Servus liebe tutorials.de Community, 
ich suche eine Community wo man Feedback für seine "Gestalteten" Bilder bekommt. 
Ich bin 15 Jahre alt und komme aus Bayern.. 
Bisher hab ich weder ein Forum oder so etwas gefunden...! 
Ich wäre bei Hilfe sehr dankbar****** 
Jetzt hänge ich noch mein neuestes Bild an. 
Bitte um Feedback, hoffe aber nicht nur auf Kommentare wie : "Falsche Kategorie, Gut, Schlecht..   
Bitte kontruktive Kritik! 


[Bitte Thread in die richtige Kategorie verschieben]  

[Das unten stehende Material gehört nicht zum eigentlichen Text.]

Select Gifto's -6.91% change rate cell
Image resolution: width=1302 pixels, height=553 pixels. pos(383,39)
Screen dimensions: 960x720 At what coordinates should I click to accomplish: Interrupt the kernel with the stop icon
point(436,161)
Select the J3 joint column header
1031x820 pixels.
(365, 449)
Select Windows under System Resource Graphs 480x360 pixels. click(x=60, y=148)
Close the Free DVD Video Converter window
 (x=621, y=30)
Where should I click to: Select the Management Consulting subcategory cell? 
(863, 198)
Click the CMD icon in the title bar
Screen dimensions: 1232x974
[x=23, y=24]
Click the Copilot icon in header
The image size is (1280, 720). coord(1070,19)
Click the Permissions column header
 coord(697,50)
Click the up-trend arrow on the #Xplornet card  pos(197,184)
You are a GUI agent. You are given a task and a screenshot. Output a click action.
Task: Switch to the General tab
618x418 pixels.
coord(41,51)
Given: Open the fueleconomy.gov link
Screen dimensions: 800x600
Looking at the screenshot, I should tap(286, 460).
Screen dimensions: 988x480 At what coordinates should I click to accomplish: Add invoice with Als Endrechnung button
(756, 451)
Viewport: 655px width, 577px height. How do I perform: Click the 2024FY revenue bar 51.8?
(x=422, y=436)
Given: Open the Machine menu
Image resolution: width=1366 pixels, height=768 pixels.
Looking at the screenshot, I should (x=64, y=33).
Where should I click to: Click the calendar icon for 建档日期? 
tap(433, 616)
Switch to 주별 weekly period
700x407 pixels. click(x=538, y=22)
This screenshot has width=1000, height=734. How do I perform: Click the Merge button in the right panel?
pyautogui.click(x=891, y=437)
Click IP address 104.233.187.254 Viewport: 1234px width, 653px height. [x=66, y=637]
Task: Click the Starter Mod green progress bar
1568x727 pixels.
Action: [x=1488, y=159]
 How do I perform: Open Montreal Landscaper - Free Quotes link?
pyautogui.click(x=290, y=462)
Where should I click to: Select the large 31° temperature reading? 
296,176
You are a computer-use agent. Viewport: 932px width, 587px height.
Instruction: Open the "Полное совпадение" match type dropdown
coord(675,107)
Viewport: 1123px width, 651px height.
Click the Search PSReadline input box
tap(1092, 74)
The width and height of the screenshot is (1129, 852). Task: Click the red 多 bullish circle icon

http://imageshack.us/photo/my-images/827/bottiartsnbegegif.gif/


----------



## DJTrancelight (30. August 2011)

Hi und Willkommen,

Zu deinem Bild:
Soll das ein Logo sein?

Was mir auffällt ist, dass du durch die Spitzen an den Buchstaben das Ganze sehr unleserlich machst.
Der Gesamteindruck des Bildes ist mir auch zu düster (evtl. von dir aber so gwollt). Und noch viel wichtiger, das Bild ist sehr kontrastarm. Es kommt drauf an, auf welchen Bildteil du den Fokus legen möchtest. Entweder die Schrift oder der Hintergrund. Dementsprechend solltest du dein Hauptobjekt auch farblich hervorbringen, damit dieses heraussticht. 
Versuch mal statt dem blassen Gelb ein leuchtendes Gelb oder noch besser ein schönes Grün, wenn die Schrift herausstechen soll.
z.B.:
R: 104
G: 219
B: 28 
Die Spitzen an den Buchstaben würde ich ohnehin entfernen.


----------